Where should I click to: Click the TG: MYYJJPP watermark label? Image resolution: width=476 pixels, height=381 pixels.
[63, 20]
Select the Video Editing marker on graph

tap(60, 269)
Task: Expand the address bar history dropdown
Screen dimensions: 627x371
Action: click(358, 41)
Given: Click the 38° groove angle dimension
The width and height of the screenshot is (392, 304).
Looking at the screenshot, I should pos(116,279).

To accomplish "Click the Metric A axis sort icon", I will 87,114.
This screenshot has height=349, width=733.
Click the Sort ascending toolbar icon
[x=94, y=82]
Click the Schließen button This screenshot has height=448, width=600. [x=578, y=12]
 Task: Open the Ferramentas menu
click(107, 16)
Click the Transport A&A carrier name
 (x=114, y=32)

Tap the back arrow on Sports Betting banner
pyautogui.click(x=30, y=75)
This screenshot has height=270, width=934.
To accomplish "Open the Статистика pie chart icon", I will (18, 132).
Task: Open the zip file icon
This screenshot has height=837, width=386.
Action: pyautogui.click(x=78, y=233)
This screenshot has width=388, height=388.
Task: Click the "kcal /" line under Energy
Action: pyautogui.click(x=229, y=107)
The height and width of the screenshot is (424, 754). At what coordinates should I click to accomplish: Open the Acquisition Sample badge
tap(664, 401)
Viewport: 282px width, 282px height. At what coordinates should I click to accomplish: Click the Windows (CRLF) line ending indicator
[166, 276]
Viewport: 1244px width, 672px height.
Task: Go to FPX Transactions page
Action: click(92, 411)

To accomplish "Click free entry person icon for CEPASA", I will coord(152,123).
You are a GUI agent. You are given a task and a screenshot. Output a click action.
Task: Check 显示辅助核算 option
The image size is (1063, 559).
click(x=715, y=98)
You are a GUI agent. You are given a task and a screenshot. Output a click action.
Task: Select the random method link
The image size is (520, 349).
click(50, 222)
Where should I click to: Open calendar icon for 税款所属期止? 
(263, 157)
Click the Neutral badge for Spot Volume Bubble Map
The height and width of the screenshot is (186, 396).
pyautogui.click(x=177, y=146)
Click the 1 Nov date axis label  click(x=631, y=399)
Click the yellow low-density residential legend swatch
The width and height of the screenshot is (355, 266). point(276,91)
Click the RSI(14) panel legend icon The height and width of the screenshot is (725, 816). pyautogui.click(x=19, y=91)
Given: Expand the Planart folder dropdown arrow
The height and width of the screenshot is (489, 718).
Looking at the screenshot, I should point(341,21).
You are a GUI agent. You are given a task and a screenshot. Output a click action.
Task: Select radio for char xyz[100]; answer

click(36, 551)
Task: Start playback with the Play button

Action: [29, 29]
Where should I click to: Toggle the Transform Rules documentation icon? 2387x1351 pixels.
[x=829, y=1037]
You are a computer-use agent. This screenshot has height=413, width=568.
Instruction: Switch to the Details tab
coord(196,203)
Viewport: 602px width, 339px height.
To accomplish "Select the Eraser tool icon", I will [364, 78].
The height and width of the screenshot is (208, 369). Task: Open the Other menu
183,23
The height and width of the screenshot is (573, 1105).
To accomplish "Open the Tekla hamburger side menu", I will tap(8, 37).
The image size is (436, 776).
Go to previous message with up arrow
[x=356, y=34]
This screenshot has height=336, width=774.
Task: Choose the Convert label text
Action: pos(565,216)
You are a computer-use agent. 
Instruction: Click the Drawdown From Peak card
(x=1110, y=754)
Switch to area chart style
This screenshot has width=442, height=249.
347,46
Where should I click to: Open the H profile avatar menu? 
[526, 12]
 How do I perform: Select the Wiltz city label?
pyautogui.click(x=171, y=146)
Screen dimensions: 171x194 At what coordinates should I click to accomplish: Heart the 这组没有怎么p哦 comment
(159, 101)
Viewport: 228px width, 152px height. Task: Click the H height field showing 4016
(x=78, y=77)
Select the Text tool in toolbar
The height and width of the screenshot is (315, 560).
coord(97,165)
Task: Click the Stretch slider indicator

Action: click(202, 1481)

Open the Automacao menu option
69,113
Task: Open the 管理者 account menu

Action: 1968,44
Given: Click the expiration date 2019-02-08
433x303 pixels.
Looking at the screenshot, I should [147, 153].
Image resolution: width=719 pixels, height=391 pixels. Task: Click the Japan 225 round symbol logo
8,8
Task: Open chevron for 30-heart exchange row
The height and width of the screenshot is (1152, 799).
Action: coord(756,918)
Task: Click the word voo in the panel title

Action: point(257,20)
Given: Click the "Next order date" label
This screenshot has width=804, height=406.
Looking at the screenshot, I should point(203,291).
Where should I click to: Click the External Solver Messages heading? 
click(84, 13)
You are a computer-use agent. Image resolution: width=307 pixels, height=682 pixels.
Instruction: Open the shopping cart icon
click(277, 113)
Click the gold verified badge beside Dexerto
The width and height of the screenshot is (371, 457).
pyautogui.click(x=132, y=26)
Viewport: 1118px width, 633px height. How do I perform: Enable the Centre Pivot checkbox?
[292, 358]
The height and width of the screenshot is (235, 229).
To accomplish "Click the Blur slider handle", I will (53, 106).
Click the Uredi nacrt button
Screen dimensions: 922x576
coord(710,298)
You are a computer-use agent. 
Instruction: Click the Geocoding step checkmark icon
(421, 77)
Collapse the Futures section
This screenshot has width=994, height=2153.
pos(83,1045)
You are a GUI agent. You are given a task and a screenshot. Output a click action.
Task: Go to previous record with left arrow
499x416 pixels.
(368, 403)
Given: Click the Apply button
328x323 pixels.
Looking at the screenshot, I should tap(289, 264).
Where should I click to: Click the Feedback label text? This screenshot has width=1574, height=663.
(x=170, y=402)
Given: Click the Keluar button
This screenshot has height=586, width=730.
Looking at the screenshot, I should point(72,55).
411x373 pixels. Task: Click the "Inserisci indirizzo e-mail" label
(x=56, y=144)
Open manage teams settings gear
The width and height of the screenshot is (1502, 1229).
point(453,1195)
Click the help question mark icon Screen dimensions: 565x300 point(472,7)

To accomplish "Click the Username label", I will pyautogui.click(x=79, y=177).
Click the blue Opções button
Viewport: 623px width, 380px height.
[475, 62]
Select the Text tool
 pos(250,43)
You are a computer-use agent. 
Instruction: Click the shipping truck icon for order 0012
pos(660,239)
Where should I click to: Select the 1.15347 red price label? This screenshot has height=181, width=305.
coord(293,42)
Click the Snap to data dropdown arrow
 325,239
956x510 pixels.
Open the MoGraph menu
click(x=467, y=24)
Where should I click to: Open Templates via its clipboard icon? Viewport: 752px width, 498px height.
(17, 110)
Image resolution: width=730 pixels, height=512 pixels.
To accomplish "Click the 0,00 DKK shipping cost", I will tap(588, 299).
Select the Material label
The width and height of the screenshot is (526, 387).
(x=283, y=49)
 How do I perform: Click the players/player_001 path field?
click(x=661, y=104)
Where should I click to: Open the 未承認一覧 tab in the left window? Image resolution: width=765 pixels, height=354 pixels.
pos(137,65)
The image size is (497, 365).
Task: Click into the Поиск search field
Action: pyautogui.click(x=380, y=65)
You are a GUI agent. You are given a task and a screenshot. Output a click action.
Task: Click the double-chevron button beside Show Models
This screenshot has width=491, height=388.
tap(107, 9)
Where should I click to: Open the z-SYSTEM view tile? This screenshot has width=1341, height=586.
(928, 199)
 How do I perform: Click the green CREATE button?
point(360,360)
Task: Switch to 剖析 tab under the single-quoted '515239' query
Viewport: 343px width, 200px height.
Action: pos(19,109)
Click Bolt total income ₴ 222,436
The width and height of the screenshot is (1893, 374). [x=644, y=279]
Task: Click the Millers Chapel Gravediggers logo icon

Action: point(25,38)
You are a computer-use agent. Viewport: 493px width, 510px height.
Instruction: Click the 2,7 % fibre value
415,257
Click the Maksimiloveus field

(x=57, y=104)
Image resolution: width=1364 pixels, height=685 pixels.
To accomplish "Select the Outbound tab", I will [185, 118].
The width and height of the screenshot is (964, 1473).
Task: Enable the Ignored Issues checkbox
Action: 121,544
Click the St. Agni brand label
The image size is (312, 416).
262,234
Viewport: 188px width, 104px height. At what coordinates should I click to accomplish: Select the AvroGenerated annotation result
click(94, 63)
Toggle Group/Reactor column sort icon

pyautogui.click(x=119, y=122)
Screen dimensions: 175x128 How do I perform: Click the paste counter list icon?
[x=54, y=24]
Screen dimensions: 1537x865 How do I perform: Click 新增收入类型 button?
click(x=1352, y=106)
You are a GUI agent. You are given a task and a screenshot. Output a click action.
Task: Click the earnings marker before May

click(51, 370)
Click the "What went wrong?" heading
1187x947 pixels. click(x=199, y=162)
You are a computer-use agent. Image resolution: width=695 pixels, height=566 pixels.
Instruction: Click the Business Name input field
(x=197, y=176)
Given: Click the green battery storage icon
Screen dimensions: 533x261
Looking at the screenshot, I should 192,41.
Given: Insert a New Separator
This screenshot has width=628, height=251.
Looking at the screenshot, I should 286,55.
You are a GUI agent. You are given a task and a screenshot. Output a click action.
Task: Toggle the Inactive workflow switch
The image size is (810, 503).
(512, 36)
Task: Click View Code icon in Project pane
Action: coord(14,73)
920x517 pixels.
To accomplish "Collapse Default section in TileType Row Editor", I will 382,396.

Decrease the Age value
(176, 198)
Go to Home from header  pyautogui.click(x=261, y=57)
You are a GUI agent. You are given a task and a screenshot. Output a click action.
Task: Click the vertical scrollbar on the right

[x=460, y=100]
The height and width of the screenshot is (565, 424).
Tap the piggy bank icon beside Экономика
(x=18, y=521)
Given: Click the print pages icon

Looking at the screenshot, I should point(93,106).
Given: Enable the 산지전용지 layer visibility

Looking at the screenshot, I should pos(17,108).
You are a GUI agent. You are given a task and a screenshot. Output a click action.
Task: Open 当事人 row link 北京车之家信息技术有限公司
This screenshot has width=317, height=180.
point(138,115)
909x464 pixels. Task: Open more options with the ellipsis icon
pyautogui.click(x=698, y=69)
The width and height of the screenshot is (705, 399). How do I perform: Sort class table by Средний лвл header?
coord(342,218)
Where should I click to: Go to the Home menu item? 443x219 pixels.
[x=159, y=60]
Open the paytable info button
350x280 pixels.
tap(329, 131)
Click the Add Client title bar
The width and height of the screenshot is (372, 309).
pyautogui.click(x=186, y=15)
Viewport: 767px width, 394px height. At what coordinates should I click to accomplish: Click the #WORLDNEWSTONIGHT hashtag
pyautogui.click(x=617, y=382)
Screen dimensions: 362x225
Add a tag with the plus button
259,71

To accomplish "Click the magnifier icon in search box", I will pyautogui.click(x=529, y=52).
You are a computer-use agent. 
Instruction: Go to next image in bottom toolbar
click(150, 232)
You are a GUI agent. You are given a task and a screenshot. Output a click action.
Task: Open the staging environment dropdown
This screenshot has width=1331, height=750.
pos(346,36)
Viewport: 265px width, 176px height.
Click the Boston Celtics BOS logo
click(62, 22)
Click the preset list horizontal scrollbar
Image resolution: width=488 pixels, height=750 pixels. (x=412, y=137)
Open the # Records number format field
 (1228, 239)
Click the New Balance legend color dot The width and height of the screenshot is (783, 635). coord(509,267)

****************

■ REQUIRED WORK: Starting at the line that contains "Task: Open the Ferramentas menu" and stopping after the line that contains "Task: Open the zip file icon", write out every line exactly as it appears above, and no other line.

■ REPLY TO THE TASK:
 Task: Open the Ferramentas menu
click(107, 16)
Click the Transport A&A carrier name
 (x=114, y=32)

Tap the back arrow on Sports Betting banner
pyautogui.click(x=30, y=75)
This screenshot has height=270, width=934.
To accomplish "Open the Статистика pie chart icon", I will (18, 132).
Task: Open the zip file icon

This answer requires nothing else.